My recent experiences with OnLive have sparked a discussion on the nature of "The Cloud".

More and more the world is moving toward digital distribution of media. Spotify and iTunes are perfect examples of this. People all over the world now download or stream their music, walking around with literal days of music in their pockets. Actually owning physical copies of all the music you want/have is impractical. An iPod Nano can hold an entire cd rack of albums in a space of a mini disc (remember those?).

Providers like Apple and Amazon have been hugely successful in part due to their product model. You pay upfront and get unlimited access to your media which you "own". Spotify on the other hand is a service provider, you listen to music but you do not buy music through them. You cannot in anyway claim to own the music you "rent" from them. Neither can you expect to listen to it without an internet connection. However all this works as you can literally pay nothing to use the service.
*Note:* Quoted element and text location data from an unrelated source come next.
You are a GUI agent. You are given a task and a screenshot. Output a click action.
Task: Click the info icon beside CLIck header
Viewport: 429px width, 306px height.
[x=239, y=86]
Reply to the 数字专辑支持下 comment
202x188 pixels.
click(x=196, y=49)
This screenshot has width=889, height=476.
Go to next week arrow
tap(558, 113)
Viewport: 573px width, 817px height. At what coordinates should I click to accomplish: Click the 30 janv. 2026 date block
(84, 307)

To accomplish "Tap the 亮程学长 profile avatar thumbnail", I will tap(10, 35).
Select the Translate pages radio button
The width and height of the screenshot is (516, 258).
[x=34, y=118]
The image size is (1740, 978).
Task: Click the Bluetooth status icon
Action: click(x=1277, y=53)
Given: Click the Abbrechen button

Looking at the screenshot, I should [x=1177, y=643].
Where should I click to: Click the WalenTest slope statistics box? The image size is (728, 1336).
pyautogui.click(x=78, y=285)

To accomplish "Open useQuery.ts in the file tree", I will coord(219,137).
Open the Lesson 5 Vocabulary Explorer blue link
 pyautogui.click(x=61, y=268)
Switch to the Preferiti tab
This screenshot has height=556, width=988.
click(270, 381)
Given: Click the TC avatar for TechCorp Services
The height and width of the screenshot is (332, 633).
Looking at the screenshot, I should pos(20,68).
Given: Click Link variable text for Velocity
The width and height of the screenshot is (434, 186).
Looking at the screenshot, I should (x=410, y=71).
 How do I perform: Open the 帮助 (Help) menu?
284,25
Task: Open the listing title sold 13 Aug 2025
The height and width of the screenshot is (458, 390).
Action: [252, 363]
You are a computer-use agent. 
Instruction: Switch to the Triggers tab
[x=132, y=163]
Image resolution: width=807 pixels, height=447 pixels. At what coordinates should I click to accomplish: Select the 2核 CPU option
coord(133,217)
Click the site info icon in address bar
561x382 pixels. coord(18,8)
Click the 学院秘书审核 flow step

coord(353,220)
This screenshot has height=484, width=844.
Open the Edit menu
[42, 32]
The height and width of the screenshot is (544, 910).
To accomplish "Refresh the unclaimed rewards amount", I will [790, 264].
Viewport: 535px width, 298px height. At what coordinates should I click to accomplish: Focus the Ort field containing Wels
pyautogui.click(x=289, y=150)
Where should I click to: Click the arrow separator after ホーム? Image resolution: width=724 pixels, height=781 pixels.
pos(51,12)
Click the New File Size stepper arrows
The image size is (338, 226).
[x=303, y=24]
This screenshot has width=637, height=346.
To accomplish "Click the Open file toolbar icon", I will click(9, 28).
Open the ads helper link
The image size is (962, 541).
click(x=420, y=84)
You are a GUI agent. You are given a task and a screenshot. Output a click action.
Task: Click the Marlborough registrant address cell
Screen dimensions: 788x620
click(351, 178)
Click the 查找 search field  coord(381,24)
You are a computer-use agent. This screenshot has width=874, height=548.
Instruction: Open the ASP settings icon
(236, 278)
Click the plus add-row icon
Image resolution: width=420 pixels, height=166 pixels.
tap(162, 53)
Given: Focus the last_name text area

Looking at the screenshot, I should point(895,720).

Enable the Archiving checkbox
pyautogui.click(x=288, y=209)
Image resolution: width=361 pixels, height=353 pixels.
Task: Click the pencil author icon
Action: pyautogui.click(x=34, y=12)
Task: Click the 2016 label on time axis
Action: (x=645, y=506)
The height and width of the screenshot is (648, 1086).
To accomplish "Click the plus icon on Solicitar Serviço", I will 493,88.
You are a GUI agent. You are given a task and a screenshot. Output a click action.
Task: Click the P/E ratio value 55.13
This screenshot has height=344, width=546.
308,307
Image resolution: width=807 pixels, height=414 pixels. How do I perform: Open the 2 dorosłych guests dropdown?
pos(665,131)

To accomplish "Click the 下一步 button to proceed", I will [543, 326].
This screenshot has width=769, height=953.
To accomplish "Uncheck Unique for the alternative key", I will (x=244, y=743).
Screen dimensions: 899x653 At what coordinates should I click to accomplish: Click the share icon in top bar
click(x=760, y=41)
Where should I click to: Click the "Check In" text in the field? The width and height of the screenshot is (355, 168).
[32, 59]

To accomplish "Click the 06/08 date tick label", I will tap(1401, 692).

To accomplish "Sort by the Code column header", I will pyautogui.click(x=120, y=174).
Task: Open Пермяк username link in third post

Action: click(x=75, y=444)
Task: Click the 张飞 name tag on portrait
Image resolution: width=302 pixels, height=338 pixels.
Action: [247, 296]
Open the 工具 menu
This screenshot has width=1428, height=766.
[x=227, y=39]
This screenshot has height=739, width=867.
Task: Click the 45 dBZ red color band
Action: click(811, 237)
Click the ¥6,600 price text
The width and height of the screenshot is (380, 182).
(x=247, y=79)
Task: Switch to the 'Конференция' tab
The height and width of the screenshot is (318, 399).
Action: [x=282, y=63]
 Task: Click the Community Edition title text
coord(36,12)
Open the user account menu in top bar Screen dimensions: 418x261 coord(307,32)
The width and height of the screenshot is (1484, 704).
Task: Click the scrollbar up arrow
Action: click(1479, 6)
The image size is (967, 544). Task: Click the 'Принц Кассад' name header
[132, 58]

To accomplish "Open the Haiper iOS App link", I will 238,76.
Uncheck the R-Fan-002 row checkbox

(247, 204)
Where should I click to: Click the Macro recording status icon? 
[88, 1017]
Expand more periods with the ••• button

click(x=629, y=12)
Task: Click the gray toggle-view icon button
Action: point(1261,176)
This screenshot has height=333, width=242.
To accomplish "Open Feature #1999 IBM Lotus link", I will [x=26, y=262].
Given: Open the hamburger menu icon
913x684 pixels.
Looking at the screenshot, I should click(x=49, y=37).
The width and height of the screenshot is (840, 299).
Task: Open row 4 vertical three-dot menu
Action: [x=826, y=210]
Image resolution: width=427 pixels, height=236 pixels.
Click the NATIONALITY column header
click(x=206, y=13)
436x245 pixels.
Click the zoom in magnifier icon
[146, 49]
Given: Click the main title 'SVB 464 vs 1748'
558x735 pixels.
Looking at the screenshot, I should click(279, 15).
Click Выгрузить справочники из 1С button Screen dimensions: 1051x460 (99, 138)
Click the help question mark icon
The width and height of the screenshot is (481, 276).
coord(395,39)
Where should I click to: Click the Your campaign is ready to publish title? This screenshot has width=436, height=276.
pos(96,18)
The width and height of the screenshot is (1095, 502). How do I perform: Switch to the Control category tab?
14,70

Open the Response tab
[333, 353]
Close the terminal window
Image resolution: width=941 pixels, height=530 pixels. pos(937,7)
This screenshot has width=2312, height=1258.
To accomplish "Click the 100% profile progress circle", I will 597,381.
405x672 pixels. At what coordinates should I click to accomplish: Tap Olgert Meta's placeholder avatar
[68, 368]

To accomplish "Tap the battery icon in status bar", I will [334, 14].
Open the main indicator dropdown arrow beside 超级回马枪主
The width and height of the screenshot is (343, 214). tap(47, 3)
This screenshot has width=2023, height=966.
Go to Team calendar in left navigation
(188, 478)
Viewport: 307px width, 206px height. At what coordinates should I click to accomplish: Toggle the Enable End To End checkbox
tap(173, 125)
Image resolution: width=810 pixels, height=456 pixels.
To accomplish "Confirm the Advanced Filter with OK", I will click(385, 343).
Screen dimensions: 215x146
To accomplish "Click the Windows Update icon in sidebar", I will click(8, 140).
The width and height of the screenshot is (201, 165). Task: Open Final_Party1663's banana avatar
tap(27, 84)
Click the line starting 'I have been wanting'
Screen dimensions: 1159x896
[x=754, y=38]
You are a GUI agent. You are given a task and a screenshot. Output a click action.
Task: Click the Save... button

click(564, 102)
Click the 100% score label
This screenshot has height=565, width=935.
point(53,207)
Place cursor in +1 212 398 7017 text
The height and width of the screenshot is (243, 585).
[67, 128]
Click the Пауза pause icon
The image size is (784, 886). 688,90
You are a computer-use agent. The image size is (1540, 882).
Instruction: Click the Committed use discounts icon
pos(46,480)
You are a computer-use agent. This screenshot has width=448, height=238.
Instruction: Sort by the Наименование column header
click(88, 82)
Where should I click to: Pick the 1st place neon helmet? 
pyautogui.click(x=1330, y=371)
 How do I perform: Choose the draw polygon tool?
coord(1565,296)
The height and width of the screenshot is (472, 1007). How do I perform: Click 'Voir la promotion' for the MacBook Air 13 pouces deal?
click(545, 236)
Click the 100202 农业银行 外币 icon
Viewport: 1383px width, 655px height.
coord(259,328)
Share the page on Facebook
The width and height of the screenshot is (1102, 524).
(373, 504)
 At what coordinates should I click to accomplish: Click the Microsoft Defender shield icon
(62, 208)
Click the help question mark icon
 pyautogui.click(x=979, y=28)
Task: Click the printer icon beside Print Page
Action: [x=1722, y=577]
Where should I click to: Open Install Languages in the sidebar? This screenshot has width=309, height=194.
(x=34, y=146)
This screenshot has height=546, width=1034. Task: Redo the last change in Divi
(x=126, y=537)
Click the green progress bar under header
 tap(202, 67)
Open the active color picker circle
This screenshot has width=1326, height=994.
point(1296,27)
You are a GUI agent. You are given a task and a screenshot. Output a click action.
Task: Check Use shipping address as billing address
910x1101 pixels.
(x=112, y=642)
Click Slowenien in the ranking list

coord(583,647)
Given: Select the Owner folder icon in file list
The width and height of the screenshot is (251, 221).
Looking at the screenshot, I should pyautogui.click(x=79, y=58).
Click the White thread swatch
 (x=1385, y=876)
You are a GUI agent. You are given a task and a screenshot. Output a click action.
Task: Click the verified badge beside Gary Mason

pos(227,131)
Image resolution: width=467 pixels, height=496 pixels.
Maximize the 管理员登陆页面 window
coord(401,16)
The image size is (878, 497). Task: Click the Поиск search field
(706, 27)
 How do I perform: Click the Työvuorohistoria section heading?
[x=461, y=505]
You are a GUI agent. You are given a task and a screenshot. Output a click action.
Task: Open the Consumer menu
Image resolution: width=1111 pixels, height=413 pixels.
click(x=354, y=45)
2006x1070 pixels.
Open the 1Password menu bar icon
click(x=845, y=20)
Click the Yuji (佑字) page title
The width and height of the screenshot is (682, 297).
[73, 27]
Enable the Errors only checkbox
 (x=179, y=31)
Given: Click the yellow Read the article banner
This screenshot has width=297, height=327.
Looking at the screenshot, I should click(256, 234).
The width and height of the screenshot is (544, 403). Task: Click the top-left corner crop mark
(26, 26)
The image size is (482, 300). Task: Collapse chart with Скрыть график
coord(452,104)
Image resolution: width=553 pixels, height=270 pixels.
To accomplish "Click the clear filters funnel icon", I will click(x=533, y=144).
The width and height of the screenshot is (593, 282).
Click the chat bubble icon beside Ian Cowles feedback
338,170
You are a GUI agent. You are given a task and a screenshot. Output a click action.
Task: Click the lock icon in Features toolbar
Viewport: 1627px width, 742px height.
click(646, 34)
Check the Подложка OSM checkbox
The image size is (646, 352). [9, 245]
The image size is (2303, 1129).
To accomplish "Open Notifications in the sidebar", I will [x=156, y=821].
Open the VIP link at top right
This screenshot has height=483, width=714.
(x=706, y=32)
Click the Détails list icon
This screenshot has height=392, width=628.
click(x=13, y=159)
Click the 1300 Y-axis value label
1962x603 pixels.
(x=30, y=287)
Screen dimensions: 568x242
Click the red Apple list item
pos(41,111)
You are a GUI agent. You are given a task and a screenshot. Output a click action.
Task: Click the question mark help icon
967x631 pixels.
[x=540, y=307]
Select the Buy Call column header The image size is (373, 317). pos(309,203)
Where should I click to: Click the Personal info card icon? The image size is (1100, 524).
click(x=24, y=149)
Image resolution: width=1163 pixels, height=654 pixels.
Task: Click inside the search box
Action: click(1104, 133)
OnLive has attempted to merge these models to what I see as limited success. You either use OnLive as a service provider like Spotify, but you have to pay to have any access to full games and you require a really good internet connection. The makers themselves recommend you use a wired connection and during peak periods game performance can really suffer.

Paying upfront for the full game doesn't really help either, as you cannot download the game to play when you want, irregardless of whether you have an internet connection. In terms of this model, I think what Valve has done with Steam is pretty much the gold standard. Once you buy a game, it is tied to your account and you can play it anywhere you have it installed. This is what the Cloud should be, ubiquitous, always there for you and to suit your needs.

So to conclude these jumbled thoughts, I definitely think OnLive has a lot of plus points but its much better suited to the world of tomorrow, where high-speed internet is accessible everywhere on the go. If you haven't got a high-end PC or the latest games console, this is definitely a great way to access the latest and greatest games out there.